(Stored entries)
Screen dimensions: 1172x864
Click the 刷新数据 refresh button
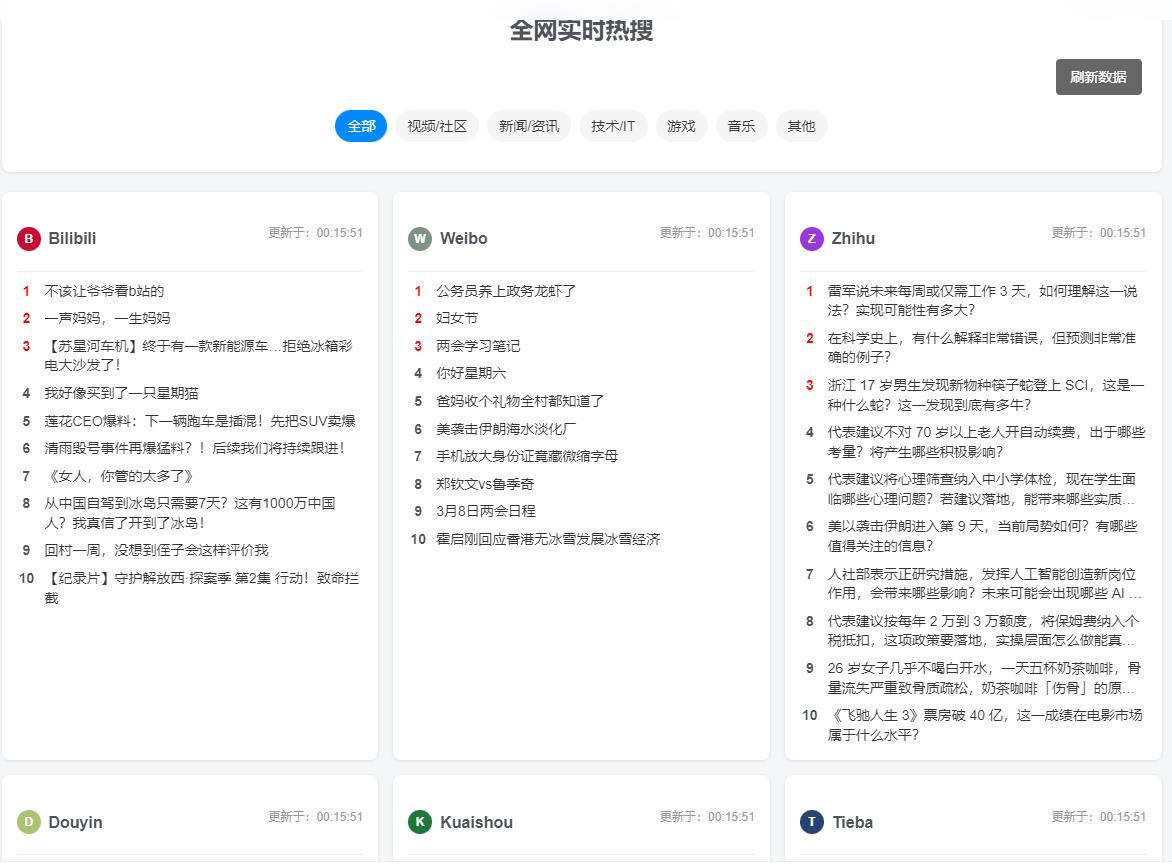coord(1098,77)
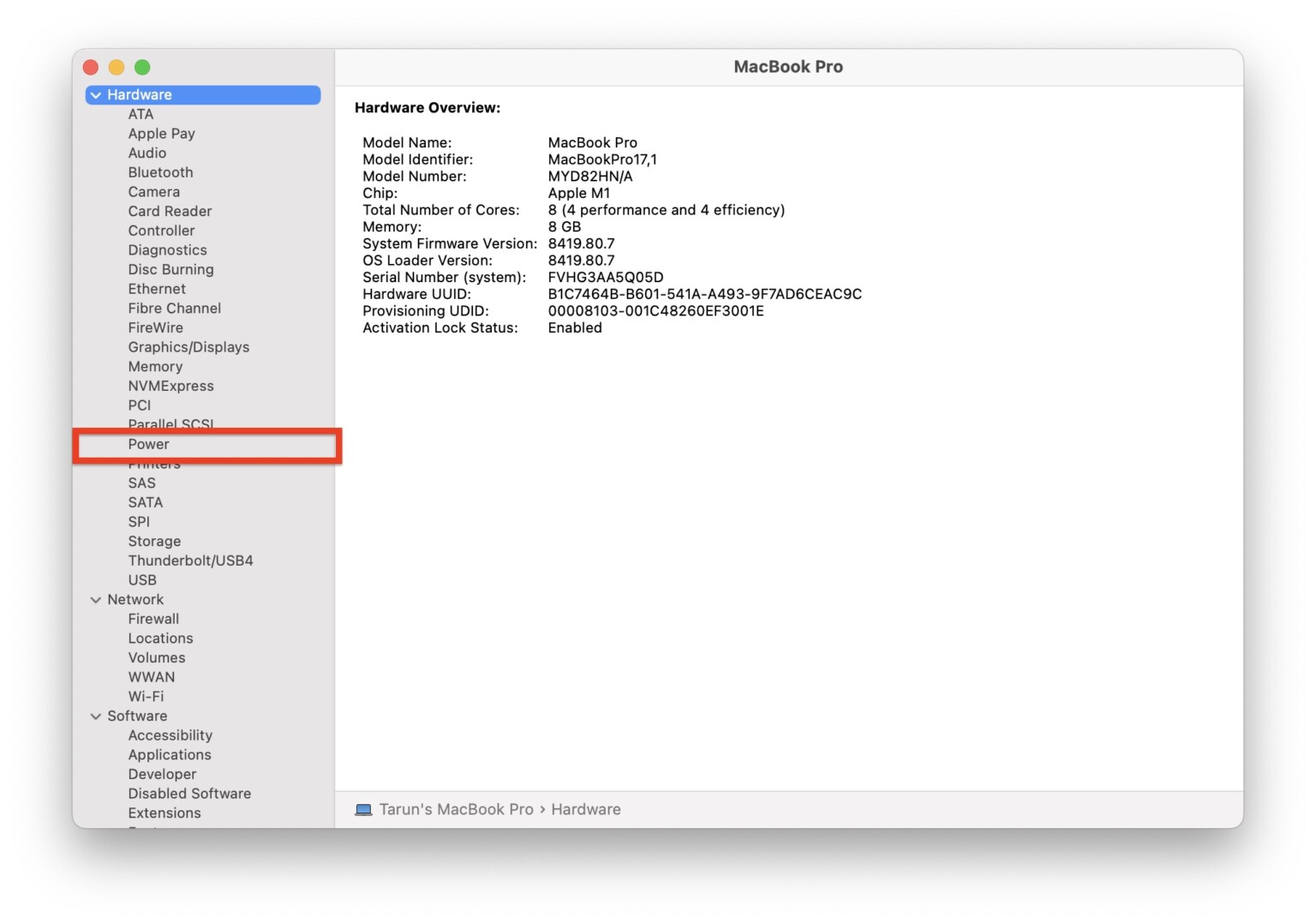This screenshot has height=924, width=1316.
Task: Collapse the Hardware section
Action: tap(95, 94)
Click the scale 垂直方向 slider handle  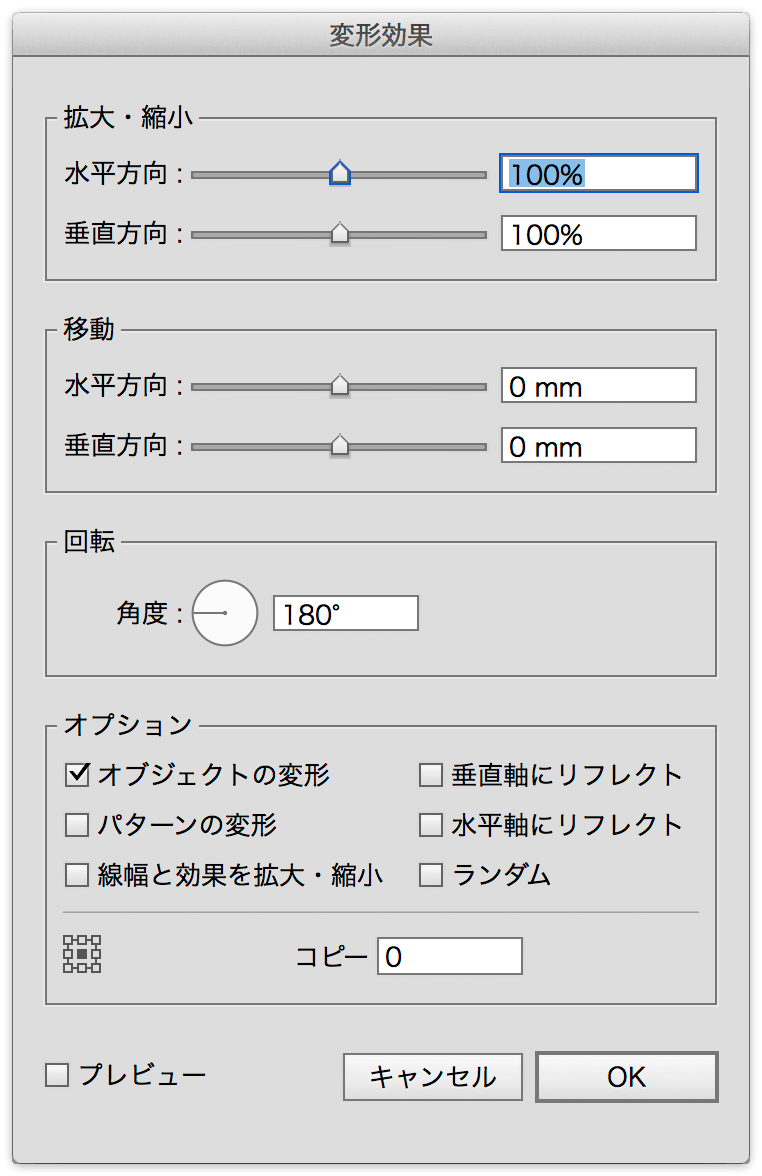340,234
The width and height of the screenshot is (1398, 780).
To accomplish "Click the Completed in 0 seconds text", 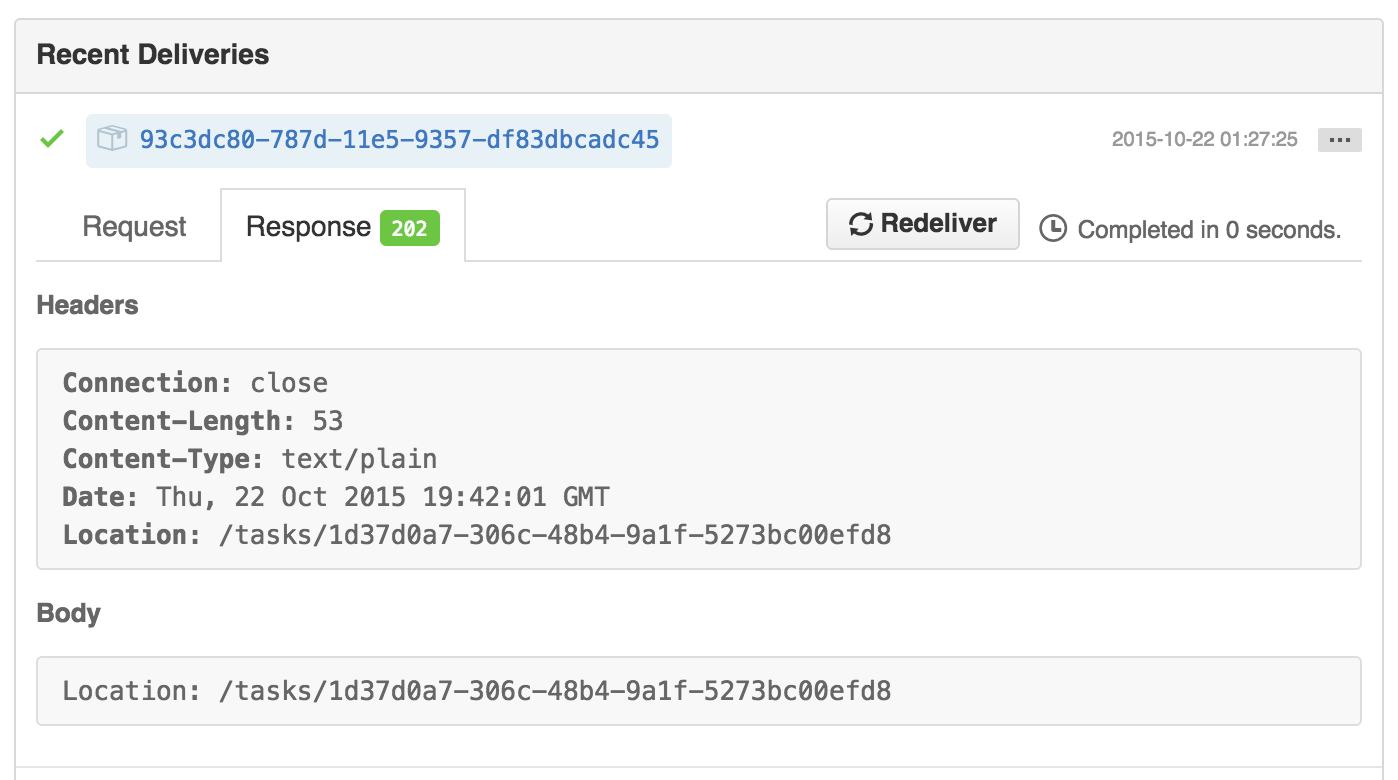I will point(1209,230).
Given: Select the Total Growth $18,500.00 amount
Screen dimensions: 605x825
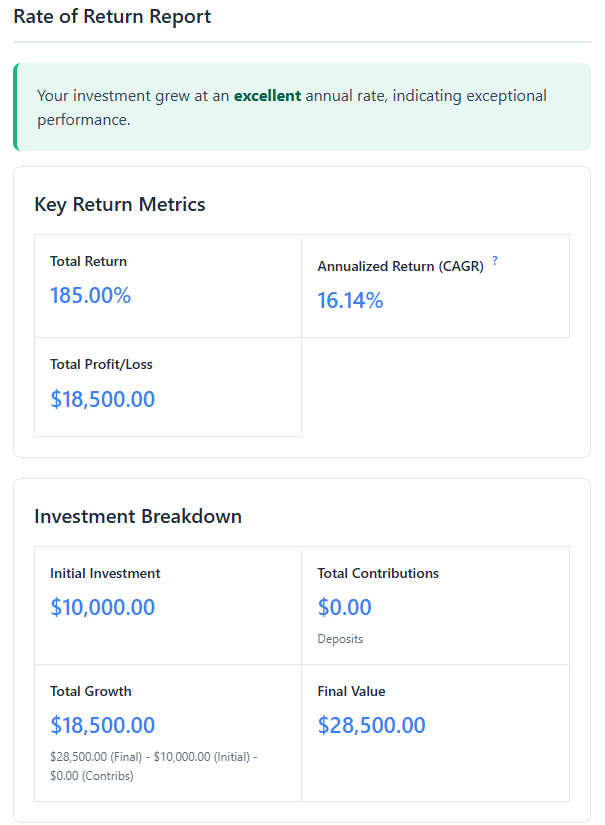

**YOUR TASK:** Check each line of the entries, and copy the ones that contain "dimensions".

**WORKED SOLUTION:**
Screen dimensions: 1172x864
Screen dimensions: 605x825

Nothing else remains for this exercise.